Previous presentations include: Deviant Research, Van Abbe Museum (cur. Yolande van der Heide, N Aikens); Research Fellowship (org. F Dodzan/A Groten), Sandberg Instituut; Amant Foundation Residency, Brooklyn (cur. J Berrios); Text Exercises, Felix Gaudlitz, Vienna (cur. Richard Birkett); Wysing Arts Centre, Cambridge (cur. Amanprit Sandhu).

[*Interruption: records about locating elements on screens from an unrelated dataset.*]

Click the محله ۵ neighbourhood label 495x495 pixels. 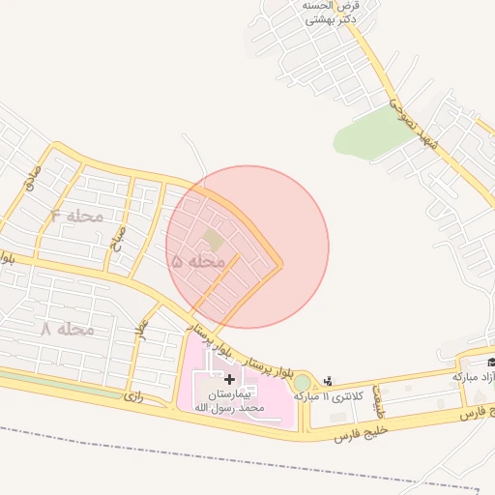[198, 261]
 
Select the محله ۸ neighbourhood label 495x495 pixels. [68, 329]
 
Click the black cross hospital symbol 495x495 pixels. [228, 380]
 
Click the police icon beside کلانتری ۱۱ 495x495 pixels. [329, 381]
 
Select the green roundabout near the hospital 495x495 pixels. [303, 383]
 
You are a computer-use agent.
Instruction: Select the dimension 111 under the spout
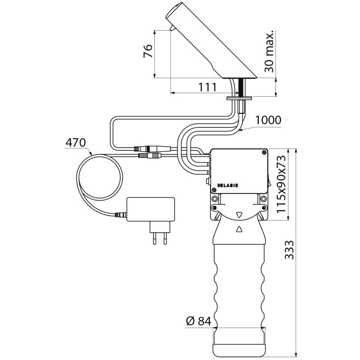207,87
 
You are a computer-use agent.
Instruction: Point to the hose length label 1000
268,120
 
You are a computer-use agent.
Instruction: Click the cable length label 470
76,143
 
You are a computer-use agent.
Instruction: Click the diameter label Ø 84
198,321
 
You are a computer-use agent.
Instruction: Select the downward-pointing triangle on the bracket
239,215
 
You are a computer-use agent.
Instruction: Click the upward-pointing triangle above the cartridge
239,229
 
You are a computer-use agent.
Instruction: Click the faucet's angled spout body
207,40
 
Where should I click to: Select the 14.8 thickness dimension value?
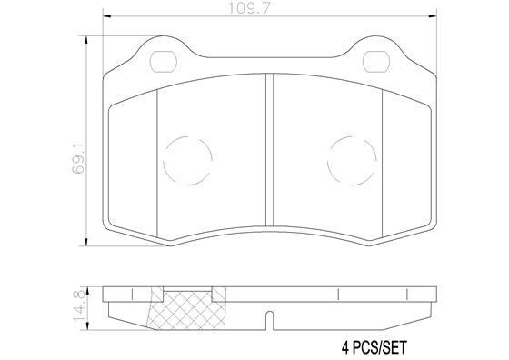[80, 302]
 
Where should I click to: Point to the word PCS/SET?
[376, 347]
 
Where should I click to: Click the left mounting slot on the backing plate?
[164, 63]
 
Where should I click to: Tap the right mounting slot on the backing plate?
[375, 63]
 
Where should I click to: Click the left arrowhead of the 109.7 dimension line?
[107, 17]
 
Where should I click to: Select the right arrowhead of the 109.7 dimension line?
[432, 17]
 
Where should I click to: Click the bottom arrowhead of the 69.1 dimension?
[88, 244]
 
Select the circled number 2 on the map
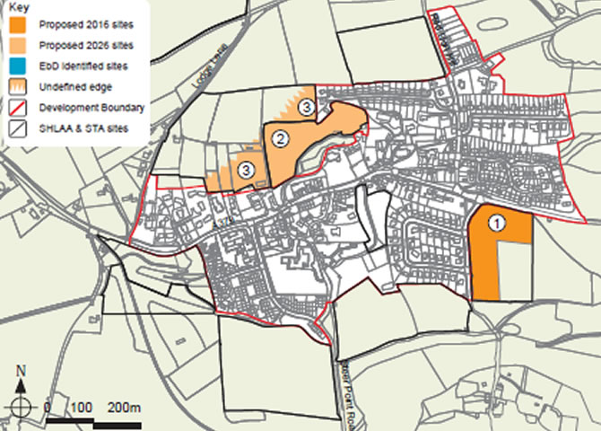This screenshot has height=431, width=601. tap(280, 139)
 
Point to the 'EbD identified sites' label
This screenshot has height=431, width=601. tap(85, 66)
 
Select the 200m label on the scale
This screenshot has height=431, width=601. tap(124, 408)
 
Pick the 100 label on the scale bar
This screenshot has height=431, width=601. tap(82, 408)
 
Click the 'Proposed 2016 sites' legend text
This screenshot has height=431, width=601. tap(86, 24)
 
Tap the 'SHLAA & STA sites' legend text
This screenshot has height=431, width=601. tap(83, 128)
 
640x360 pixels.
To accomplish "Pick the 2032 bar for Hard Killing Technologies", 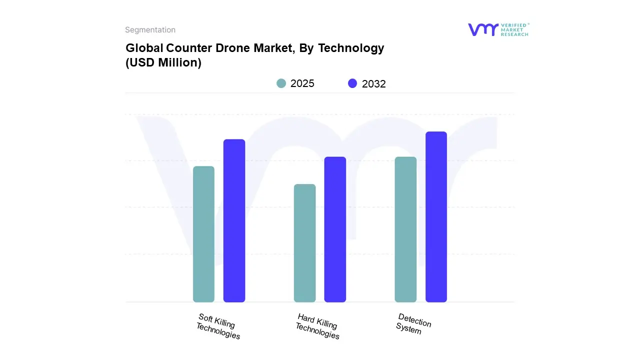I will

Recent Writing: Anthea Hamilton: Mash Up, Triangle Books; Otobong Nkanga: Unearthed, Kunsthaus Bregenz; Renee Green: Inevitable Distances, Hatje Cantz; DNA6: Carrier Bag Fiction, Spector Books.

Christy Eóin O’Beirne

Christy Eóin O’Beirne is a curator and writer whose work investigates fragmentation, land, shibboleth, mourning and decay. O'Beirne's research unearths the debris of displacement and explores the ways in which intergenerational colonial trauma is inscribed into bodies, bogs and borderlands.

Temra Pavlović

Temra Pavlovic is an artist and filmmaker based in Amsterdam with a background in experimental filmmaking and media studies.

Lou Vives

Lou Vives works with the rehearsal as a zone of transition. Through writing, performance, and drawings, they explore the intersection of memory, pop culture, and authorship. In 2022, they graduated from the Moving Image Department at the Gerrit Rietveld Academie. He has presented work in various institutions and contexts such as Arti et Amicitiae, Perdu, Garage Noord (Amsterdam); La Casa Encendida, Matadero (Madrid); Fundació Miró (Barcelona); ICA London, and Galeria Zé dos Bois (Lisbon)

Nadia de Vries

Nadia de Vries is a poet and cultural critic. Her books include Know Thy Audience (2023), I Failed to Swoon (2021), and Dark Hour (2018). Her poems have been featured in the European Review of Books, The Poetry Review, and Hotel, among others. She also writes fiction in Dutch.

Dido VW

Dido VW is an artist and writer with a fascination for language and spatiality. Her work plays with the concepts of order, hierarchy, truth and their absence.